■ TO DO ■
Rewrite the part that opens with the first line below and closes with the line containing "coord(199,723)", putting "screen-navigation assistant" wherever "computer-use agent" appears and keeping everything else the same. Leave the pictures out of your version.

■ EXTRACTED RECORDS ■
•••
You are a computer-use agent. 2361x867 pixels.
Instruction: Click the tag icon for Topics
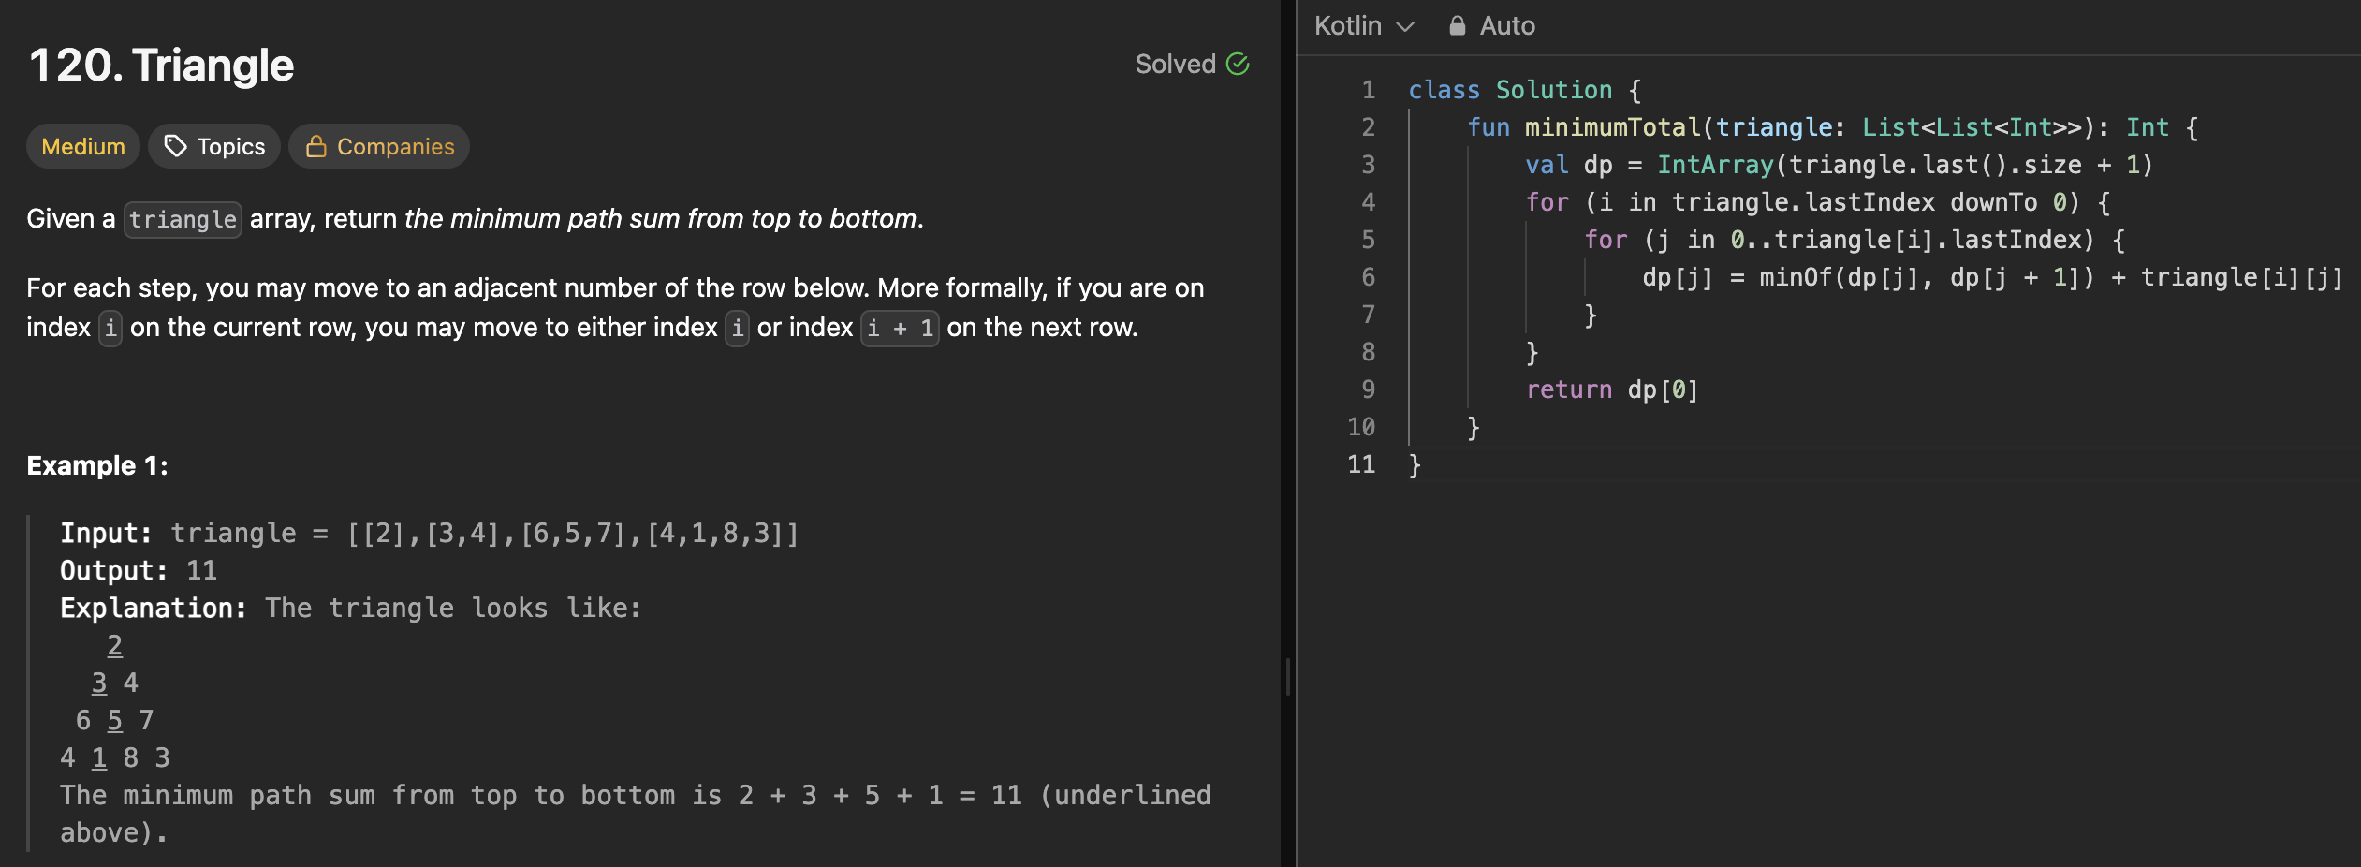point(175,146)
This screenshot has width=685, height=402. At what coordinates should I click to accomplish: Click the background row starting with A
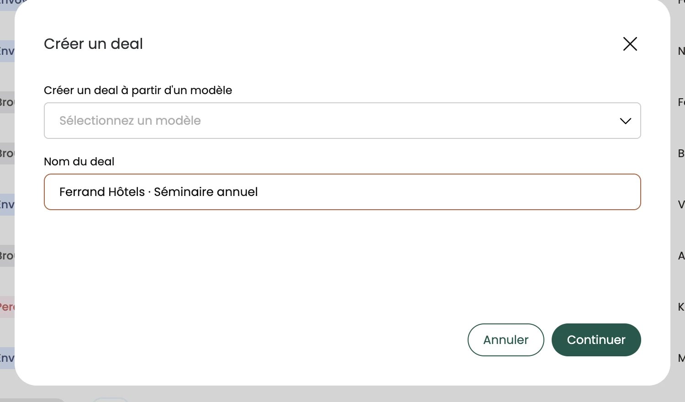[681, 256]
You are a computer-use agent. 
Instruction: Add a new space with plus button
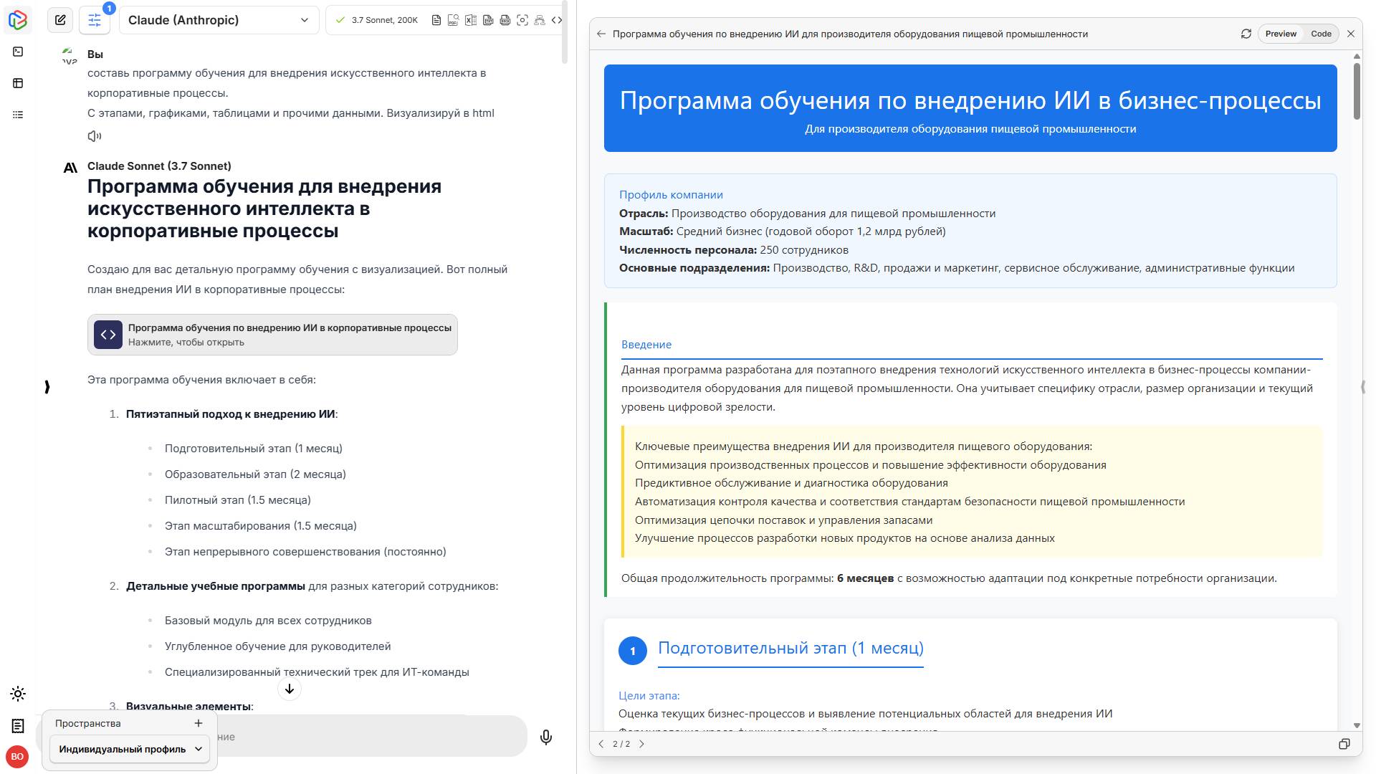coord(199,723)
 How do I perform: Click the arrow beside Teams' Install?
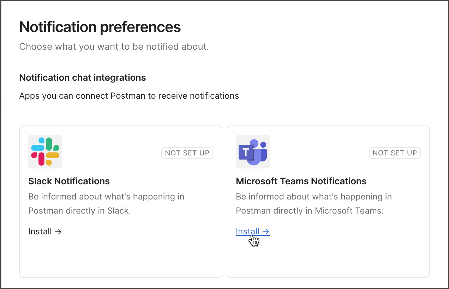(x=266, y=232)
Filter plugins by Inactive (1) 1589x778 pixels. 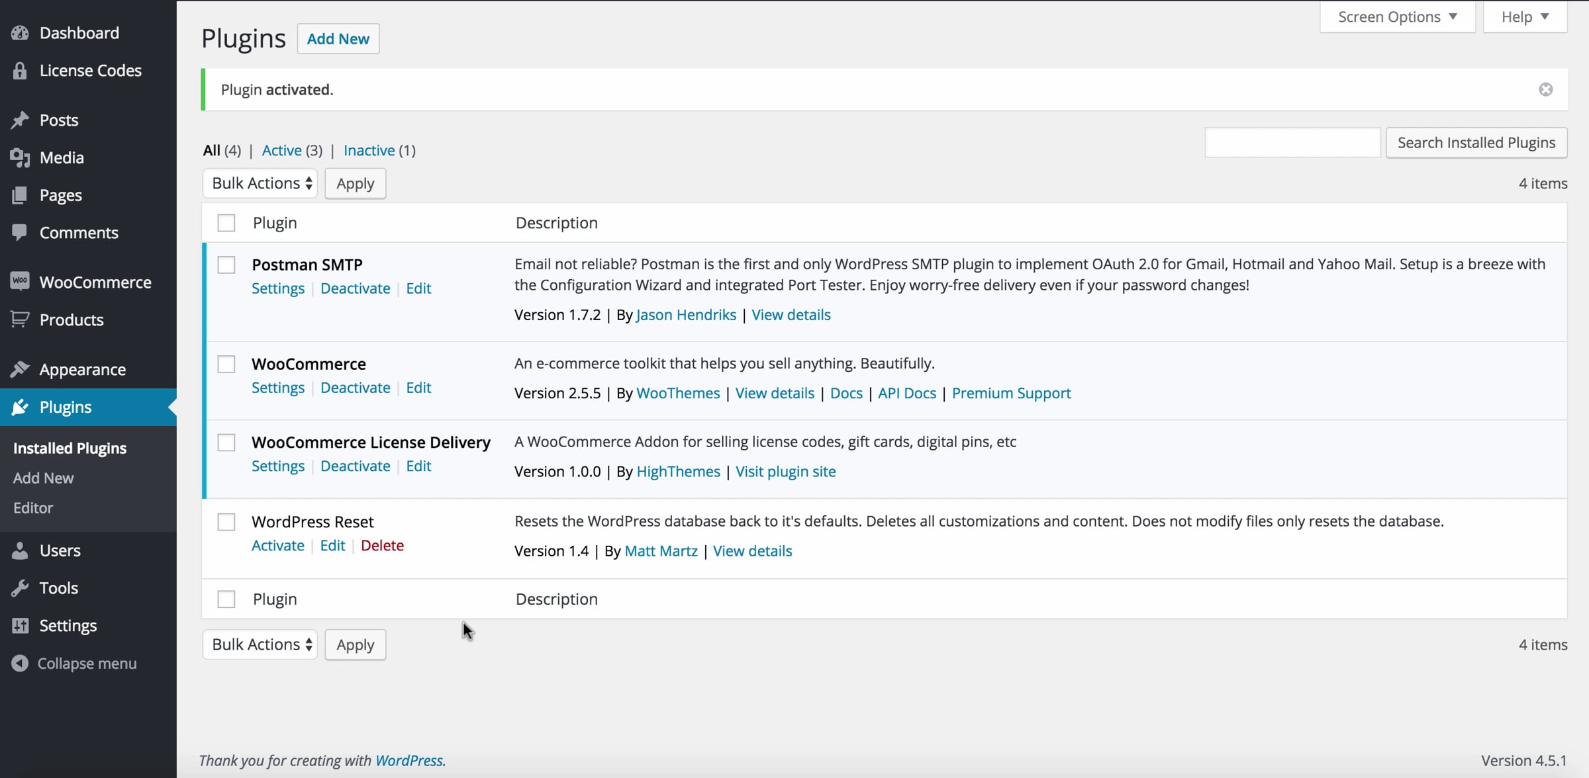379,150
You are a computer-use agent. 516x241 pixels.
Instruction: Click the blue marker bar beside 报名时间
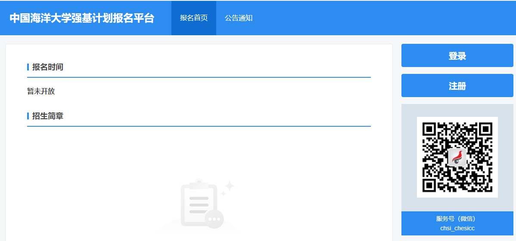point(28,67)
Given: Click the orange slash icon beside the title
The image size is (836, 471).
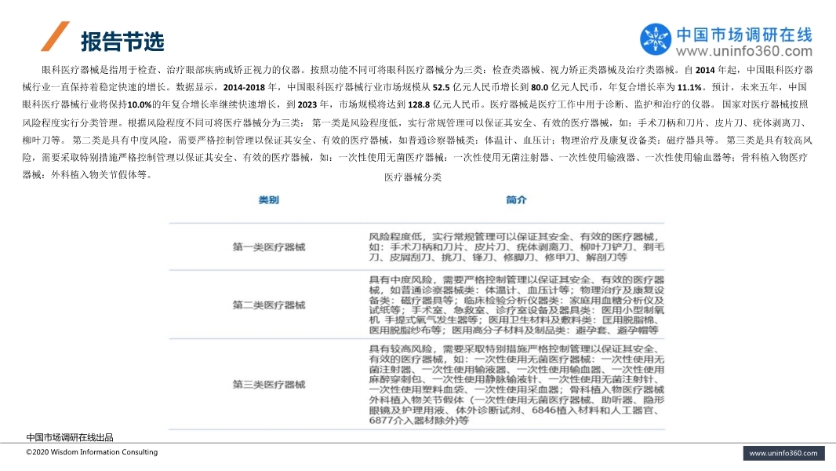Looking at the screenshot, I should (x=55, y=37).
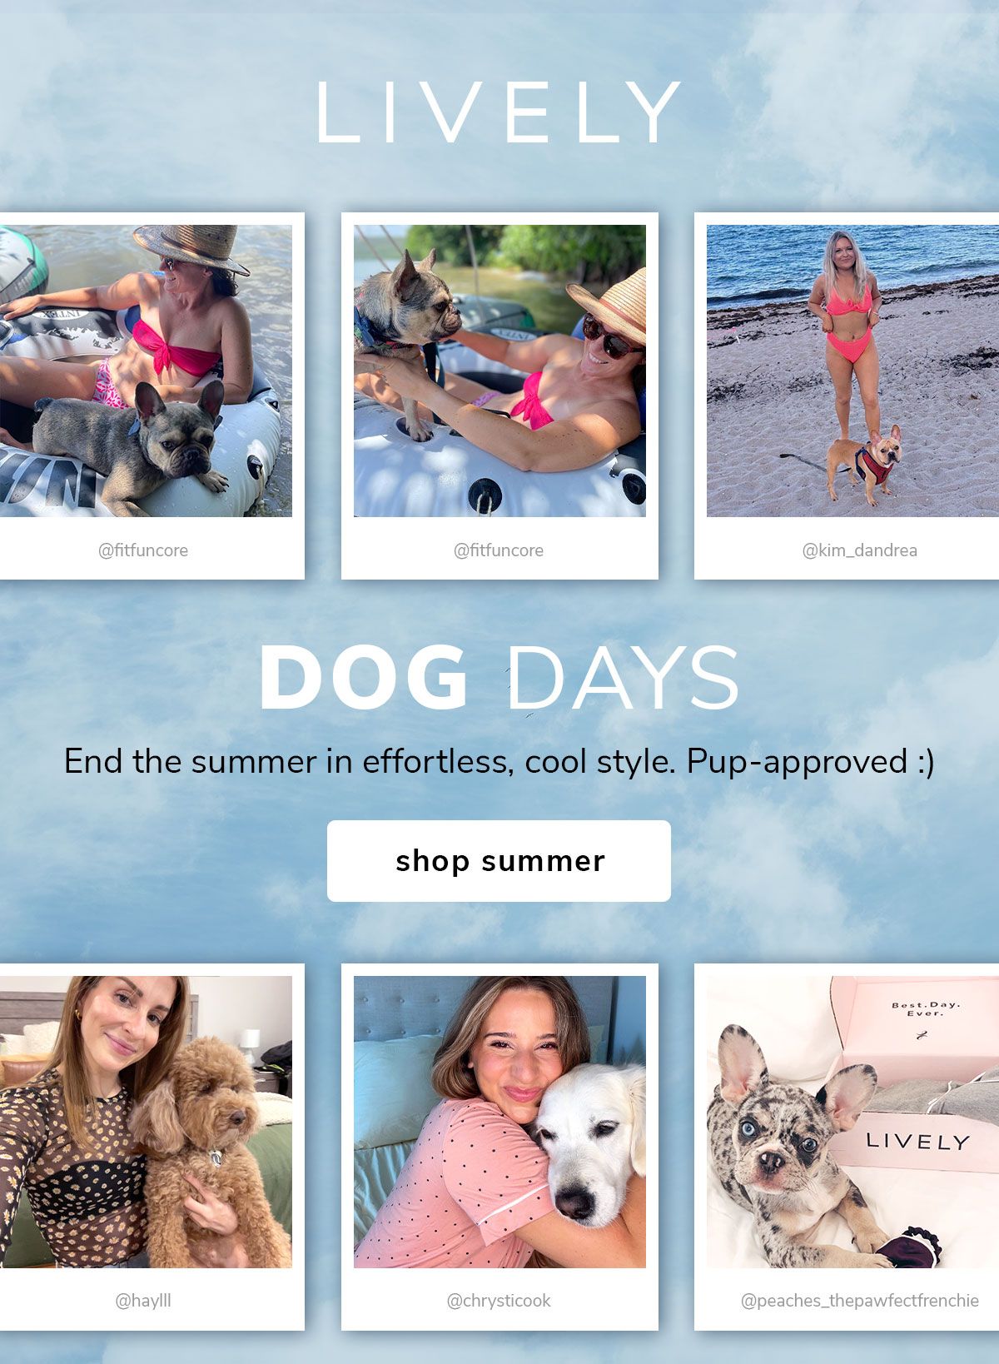
Task: Open the @kim_dandrea beach photo
Action: tap(852, 371)
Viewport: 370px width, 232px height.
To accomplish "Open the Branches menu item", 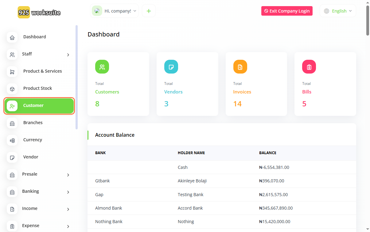I will click(x=33, y=123).
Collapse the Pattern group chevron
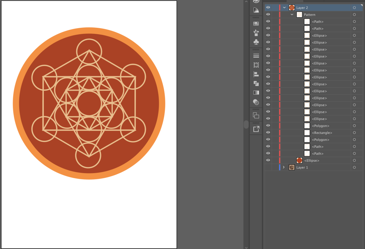The height and width of the screenshot is (249, 365). 292,15
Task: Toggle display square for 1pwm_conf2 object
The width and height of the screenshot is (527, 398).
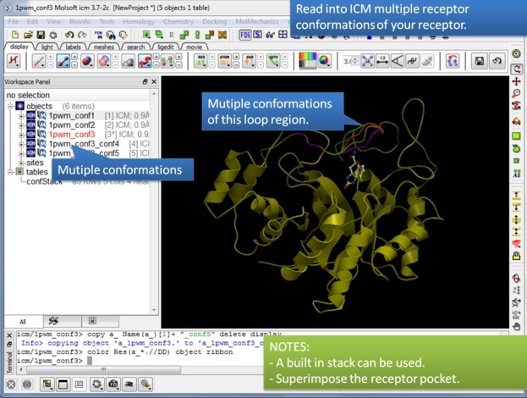Action: tap(30, 124)

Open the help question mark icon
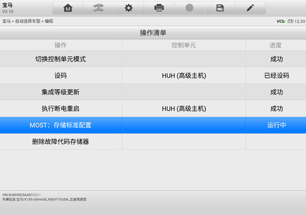click(189, 8)
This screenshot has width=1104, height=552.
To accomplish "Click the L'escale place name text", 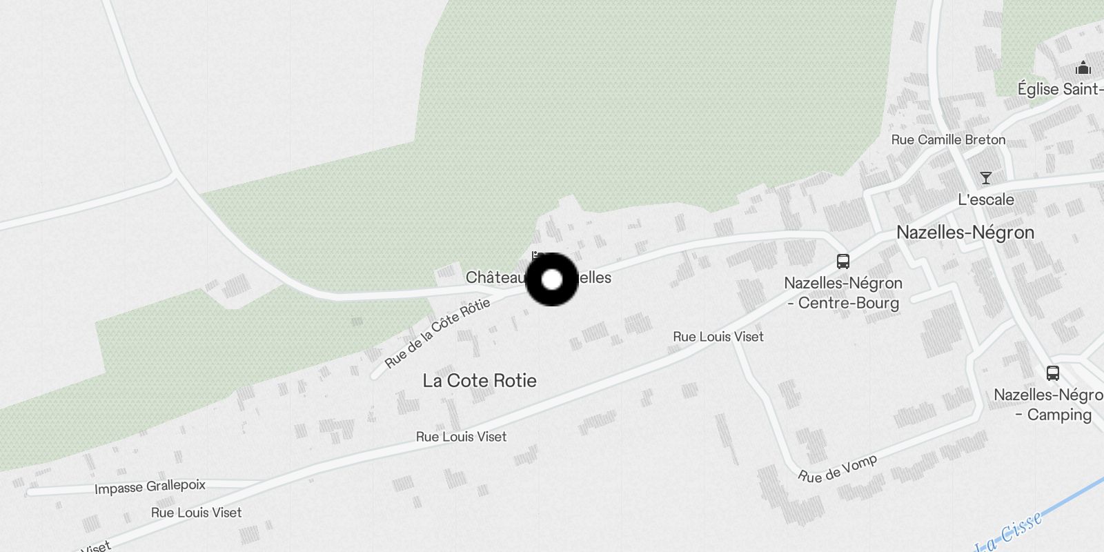I will (x=986, y=199).
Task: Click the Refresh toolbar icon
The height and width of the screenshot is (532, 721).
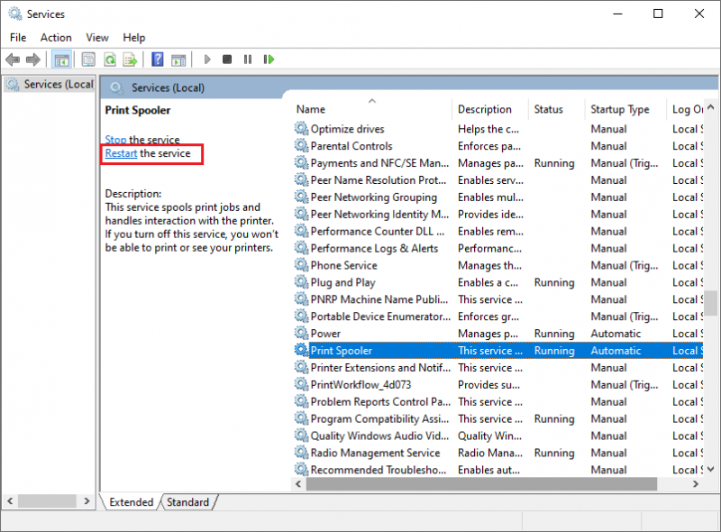Action: coord(110,60)
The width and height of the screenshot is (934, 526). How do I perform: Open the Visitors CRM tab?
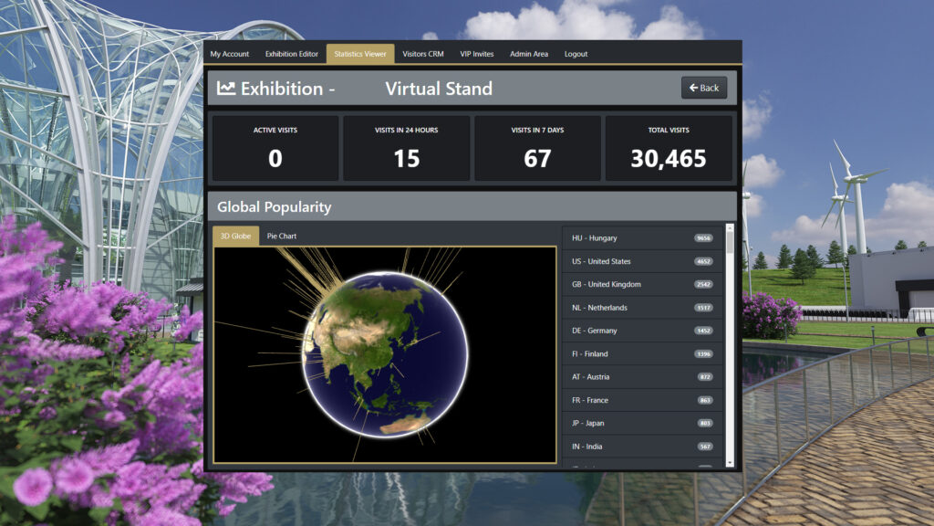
•••
■ TASK RESPONSE ■
You are a screen-navigation assistant. 2361x867 pixels.
Instruction: Click the tag icon for Topics
point(175,146)
This screenshot has width=685, height=402. At what coordinates should I click to accomplish: Click the background row starting with A
[681, 256]
You are a screen-navigation assistant. 
Instruction: Add a new space with plus button
coord(199,723)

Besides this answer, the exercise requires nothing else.